» **Work task**
Retype, exactly as they appear below, the lines between the line holding "This screenshot has width=800, height=453." and the line holding "Given: Open project", both ends included.

Collected data:
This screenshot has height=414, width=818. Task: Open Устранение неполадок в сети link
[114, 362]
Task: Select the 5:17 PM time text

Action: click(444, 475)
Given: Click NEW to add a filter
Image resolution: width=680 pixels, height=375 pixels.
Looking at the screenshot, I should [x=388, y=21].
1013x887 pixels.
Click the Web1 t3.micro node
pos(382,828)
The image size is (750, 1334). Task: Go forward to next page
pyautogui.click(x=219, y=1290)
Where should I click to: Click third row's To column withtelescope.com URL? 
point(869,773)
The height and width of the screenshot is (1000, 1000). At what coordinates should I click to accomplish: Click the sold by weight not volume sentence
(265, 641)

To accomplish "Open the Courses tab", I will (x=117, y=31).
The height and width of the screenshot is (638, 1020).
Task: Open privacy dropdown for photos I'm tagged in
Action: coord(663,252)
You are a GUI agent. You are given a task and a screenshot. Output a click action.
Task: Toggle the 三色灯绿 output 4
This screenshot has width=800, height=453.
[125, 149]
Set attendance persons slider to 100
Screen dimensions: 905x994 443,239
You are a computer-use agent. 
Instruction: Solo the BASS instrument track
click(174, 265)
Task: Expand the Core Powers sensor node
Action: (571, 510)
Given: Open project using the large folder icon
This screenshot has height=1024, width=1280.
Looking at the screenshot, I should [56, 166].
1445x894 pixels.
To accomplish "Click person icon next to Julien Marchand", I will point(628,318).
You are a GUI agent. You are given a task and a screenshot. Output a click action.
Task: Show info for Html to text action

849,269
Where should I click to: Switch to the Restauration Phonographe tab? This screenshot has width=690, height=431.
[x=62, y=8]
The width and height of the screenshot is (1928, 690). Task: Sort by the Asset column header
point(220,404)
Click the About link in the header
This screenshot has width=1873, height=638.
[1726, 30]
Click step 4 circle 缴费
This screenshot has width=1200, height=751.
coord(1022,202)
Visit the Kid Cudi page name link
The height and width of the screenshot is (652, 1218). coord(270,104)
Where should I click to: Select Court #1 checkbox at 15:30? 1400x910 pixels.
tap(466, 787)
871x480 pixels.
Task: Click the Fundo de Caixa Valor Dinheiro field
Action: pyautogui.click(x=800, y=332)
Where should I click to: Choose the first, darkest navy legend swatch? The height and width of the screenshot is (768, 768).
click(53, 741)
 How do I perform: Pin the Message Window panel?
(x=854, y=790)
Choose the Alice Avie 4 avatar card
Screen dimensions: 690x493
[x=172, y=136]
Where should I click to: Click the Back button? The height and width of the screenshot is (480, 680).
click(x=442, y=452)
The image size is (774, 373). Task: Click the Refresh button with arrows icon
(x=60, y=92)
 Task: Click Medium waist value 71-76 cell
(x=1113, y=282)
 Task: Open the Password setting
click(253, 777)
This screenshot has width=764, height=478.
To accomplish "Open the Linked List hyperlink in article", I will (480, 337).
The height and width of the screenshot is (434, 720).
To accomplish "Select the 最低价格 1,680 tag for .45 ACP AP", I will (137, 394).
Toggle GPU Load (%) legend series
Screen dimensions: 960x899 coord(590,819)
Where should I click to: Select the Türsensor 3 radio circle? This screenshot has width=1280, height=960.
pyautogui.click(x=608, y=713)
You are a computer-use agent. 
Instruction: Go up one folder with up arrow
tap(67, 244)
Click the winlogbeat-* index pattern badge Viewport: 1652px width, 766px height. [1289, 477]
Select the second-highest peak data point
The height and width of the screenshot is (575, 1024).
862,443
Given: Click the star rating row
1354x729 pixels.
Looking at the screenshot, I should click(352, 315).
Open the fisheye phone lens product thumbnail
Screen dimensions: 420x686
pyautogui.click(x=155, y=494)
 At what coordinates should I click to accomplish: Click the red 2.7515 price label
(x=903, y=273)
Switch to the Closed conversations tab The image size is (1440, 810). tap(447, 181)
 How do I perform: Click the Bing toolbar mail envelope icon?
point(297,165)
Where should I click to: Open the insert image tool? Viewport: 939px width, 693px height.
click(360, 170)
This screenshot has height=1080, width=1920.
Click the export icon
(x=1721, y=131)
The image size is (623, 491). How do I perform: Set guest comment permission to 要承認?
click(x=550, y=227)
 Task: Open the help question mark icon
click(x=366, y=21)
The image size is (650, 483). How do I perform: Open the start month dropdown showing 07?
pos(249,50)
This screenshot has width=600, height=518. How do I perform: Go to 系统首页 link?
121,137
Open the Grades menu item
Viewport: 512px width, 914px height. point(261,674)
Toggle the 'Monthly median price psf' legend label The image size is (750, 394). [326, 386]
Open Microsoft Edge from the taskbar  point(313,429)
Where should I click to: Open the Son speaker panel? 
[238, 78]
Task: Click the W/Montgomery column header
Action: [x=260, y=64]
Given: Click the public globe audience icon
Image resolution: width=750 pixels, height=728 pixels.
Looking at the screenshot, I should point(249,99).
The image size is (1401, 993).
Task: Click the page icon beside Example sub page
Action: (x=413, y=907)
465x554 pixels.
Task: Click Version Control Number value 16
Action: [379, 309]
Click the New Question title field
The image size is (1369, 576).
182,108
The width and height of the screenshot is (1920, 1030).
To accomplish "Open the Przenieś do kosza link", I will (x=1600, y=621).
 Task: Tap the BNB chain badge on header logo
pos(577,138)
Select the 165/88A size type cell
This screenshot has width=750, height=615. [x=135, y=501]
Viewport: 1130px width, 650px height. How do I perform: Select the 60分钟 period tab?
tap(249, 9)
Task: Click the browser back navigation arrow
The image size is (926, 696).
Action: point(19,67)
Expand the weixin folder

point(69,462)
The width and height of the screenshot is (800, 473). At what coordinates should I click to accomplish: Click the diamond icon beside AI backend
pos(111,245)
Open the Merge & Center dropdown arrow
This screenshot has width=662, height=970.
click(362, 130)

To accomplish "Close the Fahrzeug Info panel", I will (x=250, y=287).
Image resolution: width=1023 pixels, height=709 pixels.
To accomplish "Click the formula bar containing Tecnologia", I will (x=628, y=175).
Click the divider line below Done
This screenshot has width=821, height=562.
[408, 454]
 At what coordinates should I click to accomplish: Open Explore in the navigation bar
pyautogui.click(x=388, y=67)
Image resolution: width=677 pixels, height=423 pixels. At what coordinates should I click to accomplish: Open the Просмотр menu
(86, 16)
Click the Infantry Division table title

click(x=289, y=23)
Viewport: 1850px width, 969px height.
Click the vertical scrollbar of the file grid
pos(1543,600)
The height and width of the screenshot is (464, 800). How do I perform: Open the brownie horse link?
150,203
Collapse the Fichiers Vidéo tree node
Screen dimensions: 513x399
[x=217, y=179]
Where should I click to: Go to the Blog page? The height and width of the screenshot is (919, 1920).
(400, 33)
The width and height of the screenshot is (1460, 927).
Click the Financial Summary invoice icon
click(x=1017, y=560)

» **Your response**
This screenshot has width=800, height=453.
[125, 149]
Set attendance persons slider to 100
Screen dimensions: 905x994 443,239
You are a computer-use agent. 
Instruction: Solo the BASS instrument track
click(174, 265)
Task: Expand the Core Powers sensor node
Action: (571, 510)
Given: Open project using the large folder icon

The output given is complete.